> **STATED TASK 1**: Echo the passage from the forum thread about finding a German tutor near Weeze, starting with "I am sorry if" and going on through "find a teacher.".
> **STATED TASK 2**: In the forum thread about finding a German tutor near Weeze, what reason does ihsieh give for looking for a German teacher?
> **STATED TASK 3**: Go on with the forum thread about finding a German tutor near Weeze from the point where it stops.

> **SELECTED EXTRACT**:
= = = =

# Any German teacher/tutor around Weeze?



## ihsieh (Jun 23, 2011)

Hello,
I am looking for a German tutor around Weeze area! Does anyone know where I can find a good one?


----------



## James3214 (Jun 25, 2009)

Are you looking for yourself? or is it like your other posts and another attempt at advertising?


----------



## xabiaxica (Jun 23, 2009)

James3214 said:


> Are you looking for yourself? or is it like your other posts and another attempt at advertising?


:spit:


----------



## ihsieh (Jun 23, 2011)

James3214 said:


> Are you looking for yourself? or is it like your other posts and another attempt at advertising?


I am sorry if I sound like I am advertising. I am looking for a German teacher because one of my co-workers is getting relocated to Weeze. He is busy settling down and unpacks his things in his new apartment so it is my responsibility to help him find a teacher.

= = = =

> **PROVIDED INFORMATION**:
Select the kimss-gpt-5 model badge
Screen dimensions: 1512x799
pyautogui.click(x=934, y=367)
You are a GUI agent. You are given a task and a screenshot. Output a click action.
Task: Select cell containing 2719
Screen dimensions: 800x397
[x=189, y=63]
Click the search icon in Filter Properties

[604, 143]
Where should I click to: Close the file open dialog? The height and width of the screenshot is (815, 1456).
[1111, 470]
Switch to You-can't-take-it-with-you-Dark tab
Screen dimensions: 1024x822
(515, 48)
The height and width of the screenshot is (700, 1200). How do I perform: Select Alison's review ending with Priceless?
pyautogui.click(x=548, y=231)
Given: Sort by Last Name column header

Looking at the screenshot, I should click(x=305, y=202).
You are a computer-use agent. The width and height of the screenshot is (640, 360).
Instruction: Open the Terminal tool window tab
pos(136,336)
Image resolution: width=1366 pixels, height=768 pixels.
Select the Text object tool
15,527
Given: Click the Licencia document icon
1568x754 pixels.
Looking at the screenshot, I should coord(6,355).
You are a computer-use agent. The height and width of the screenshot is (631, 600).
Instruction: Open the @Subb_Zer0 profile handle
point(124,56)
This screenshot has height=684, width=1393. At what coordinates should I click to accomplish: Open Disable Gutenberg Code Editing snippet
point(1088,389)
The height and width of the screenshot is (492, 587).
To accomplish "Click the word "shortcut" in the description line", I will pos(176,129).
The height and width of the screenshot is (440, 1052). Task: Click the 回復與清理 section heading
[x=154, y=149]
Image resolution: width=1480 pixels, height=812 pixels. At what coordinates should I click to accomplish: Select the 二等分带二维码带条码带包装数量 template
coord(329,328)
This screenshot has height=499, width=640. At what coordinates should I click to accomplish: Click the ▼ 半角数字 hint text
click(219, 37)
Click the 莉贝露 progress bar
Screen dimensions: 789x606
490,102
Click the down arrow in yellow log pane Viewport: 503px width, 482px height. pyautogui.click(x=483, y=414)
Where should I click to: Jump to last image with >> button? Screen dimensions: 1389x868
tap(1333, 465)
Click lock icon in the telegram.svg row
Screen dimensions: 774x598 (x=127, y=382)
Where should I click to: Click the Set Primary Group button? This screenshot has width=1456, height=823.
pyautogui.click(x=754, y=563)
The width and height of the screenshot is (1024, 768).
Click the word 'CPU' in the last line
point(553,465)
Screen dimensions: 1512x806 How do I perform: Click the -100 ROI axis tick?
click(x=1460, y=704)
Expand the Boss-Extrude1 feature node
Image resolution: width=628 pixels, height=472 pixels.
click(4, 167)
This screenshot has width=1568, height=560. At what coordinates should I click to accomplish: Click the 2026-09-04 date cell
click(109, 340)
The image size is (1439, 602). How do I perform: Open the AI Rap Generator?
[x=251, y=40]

= = = =

> **OUTPUT 1**:
I am sorry if I sound like I am advertising. I am looking for a German teacher because one of my co-workers is getting relocated to Weeze. He is busy settling down and unpacks his things in his new apartment so it is my responsibility to help him find a teacher.

> **OUTPUT 2**: One of ihsieh's co-workers is being relocated to Weeze, and ihsieh is responsible for helping him find a teacher.

> **OUTPUT 3**:
Our organization is trying to help him to adept to German’s environment and culture.
If this counts as advertising please let me know and I will remove this post. Thank you!


----------



## James3214 (Jun 25, 2009)

My advice to your colleague is to visit the local 'Volkhochschule (VHS)' and enrol for a German course for foreign speakers. I believe it would be a lot better for 'adapting' to the local environment and culture and is a lot cheaper and a lot more fun than having a personal German tutor. I found the 'one on one' way of learning German too intensive to take everything in.


----------



## xabiaxica (Jun 23, 2009)

ihsieh said:


> I am sorry if I sound like I am advertising. I am looking for a German teacher because one of my co-workers is getting relocated to Weeze. He is busy settling down and unpacks his things in his new apartment so it is my responsibility to help him find a teacher.
> Our organization is trying to help him to adept to German’s environment and culture.
> If this counts as advertising please let me know and I will remove this post. Thank you!


just curious here...

the teachers of Arabic & English you were looking for in Dubai, UAE & Singapore...who were they for ???


----------



## James3214 (Jun 25, 2009)

xabiachica said:


> just curious here...
> 
> The teachers of arabic & english you were looking for in dubai, uae & singapore...who were they for ???



other colleagues of course!


----------



## xabiaxica (Jun 23, 2009)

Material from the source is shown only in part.